Question

For a brass alloy, the stress at which plastic deformation begins is $$345 \mathrm{MPa}$$ (50,000 psi), and the modulus of elasticity is $$103 \mathrm{GPa}\left(15.0 \times 10^{6}\right.$$ psi). (a) What is the maximum load that can be applied to a specimen with a cross- sectional area of $$130 \mathrm{~mm}^{2}\left(0.2 \mathrm{in}{ }^{2}\right.$$ ) without plastic deformation? (b) If the original specimen length is $$76 \mathrm{~mm}$$ (3.0 in.), what is the maximum length to which it can be stretched without causing plastic deformation?

Answer

## Question1.a:

**step1 Identify Given Properties and Formula**

To determine the maximum load that can be applied without causing plastic deformation, we need to consider the stress at which plastic deformation begins, which is also known as the yield strength.
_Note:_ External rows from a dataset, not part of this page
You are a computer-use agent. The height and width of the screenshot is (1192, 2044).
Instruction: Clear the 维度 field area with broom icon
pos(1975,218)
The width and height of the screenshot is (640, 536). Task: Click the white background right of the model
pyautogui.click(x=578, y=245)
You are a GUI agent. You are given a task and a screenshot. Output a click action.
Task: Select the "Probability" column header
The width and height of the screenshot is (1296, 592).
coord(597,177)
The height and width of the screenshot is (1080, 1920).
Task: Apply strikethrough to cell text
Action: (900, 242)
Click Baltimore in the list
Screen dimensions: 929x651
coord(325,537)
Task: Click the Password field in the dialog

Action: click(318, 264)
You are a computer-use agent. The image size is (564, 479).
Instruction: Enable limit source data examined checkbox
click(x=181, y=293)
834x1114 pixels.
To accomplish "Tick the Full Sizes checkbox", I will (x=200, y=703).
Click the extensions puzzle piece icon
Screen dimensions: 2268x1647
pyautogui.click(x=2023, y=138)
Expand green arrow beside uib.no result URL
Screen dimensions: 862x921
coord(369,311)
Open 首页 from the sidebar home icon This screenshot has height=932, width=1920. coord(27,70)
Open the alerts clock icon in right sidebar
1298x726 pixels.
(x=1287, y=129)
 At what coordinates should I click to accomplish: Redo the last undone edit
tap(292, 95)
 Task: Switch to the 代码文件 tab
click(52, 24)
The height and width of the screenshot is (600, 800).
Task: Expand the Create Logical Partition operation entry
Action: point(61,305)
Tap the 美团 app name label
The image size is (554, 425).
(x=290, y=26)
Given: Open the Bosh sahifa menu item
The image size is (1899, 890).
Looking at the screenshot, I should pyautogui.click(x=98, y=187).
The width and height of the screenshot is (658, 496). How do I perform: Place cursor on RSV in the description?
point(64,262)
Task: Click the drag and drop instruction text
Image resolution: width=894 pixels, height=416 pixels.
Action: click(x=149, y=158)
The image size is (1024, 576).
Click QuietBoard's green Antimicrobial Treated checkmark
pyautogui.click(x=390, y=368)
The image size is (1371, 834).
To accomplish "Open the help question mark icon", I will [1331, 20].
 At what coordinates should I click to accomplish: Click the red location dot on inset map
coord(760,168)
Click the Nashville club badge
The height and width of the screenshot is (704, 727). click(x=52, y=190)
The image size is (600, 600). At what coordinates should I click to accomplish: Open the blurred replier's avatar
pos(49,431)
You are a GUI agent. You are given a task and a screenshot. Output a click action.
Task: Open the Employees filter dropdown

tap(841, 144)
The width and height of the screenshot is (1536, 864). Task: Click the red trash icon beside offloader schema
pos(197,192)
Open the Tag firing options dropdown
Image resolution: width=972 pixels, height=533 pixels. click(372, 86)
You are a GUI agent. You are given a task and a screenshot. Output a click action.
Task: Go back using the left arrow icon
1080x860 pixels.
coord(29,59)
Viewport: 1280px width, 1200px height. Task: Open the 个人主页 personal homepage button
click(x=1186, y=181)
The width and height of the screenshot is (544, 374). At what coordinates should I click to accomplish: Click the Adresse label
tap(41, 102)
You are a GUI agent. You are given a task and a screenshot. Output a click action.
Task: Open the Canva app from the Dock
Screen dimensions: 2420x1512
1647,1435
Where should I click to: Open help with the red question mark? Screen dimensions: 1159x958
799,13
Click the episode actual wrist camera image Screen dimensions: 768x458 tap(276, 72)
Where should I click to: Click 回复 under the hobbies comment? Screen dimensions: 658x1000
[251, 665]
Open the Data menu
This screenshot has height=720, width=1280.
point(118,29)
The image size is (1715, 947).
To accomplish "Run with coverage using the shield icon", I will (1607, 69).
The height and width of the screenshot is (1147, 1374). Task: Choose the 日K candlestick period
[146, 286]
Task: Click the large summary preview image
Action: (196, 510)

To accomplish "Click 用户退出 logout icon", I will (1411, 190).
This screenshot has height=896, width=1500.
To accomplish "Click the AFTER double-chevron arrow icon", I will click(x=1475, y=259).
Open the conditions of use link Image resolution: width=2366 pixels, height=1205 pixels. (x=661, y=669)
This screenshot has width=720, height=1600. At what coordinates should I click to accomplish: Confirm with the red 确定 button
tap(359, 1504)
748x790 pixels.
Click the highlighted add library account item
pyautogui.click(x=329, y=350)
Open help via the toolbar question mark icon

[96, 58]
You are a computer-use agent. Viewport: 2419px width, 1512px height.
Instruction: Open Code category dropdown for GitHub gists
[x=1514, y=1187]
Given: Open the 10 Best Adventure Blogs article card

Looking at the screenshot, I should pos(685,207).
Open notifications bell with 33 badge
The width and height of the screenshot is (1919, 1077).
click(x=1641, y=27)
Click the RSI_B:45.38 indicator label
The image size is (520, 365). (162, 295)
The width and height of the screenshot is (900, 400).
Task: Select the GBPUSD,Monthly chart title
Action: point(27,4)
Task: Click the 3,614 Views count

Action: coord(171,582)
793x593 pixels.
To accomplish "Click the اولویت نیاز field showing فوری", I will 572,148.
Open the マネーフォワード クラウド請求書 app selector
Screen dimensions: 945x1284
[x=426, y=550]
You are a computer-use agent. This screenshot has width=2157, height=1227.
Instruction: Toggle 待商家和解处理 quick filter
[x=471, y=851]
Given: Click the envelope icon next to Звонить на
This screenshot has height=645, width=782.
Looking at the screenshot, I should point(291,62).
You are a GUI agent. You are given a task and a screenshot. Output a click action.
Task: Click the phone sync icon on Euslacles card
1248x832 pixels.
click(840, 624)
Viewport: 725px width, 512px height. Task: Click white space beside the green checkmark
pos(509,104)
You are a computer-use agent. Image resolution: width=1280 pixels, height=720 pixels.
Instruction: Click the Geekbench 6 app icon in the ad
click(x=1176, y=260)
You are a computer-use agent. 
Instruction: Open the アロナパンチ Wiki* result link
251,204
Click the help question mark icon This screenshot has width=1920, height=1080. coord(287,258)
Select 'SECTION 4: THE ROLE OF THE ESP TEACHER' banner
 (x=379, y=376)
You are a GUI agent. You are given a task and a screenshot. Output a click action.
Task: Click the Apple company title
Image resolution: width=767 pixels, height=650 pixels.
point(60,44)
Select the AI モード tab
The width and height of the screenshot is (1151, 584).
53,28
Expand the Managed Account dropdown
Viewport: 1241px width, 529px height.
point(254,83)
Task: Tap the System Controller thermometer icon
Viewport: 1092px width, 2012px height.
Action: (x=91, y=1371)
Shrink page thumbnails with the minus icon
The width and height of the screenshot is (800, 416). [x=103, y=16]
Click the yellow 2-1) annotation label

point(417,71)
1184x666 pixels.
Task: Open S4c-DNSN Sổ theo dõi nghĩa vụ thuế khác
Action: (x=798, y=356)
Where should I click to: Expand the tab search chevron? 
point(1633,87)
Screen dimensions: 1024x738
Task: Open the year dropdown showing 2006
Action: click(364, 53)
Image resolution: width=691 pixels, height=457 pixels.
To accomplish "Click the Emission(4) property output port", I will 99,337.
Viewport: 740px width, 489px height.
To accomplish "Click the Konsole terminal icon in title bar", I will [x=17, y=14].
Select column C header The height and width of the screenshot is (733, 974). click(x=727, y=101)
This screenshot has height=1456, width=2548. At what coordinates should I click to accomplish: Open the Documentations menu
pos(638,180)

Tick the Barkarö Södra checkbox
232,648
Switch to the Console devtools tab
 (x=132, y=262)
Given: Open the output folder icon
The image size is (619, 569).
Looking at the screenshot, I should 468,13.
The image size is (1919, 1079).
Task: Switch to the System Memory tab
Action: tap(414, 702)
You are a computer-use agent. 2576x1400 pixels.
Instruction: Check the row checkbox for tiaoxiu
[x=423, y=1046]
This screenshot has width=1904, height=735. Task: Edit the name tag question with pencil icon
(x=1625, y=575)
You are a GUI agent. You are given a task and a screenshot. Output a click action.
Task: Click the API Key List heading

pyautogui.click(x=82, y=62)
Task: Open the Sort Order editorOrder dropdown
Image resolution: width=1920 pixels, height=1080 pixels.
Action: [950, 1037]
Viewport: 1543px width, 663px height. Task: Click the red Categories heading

The formula that relates stress, force (load), and cross-sectional area is given by:

$$\text{Stress} (\sigma) = \frac{\text{Force} (F)}{\text{Area} (A)}$$

From the problem statement, we are given the stress at which plastic deformation begins and the cross-sectional area:

$$\text{Yield Strength} (\sigma_y) = 345 \mathrm{~MPa}$$

$$\text{Cross-sectional Area} (A) = 130 \mathrm{~mm}^{2}$$

**step2 Calculate Maximum Load**

The maximum load ($$F_{max}$$) that can be applied without plastic deformation is the force that results in a stress equal to the yield strength. We can rearrange the stress formula to solve for force:

$$\text{Force} (F) = \text{Stress} (\sigma) \times \text{Area} (A)$$

Substitute the given values into the formula. Note that $$1 \mathrm{~MPa} = 1 \mathrm{~N/mm^{2}}$$.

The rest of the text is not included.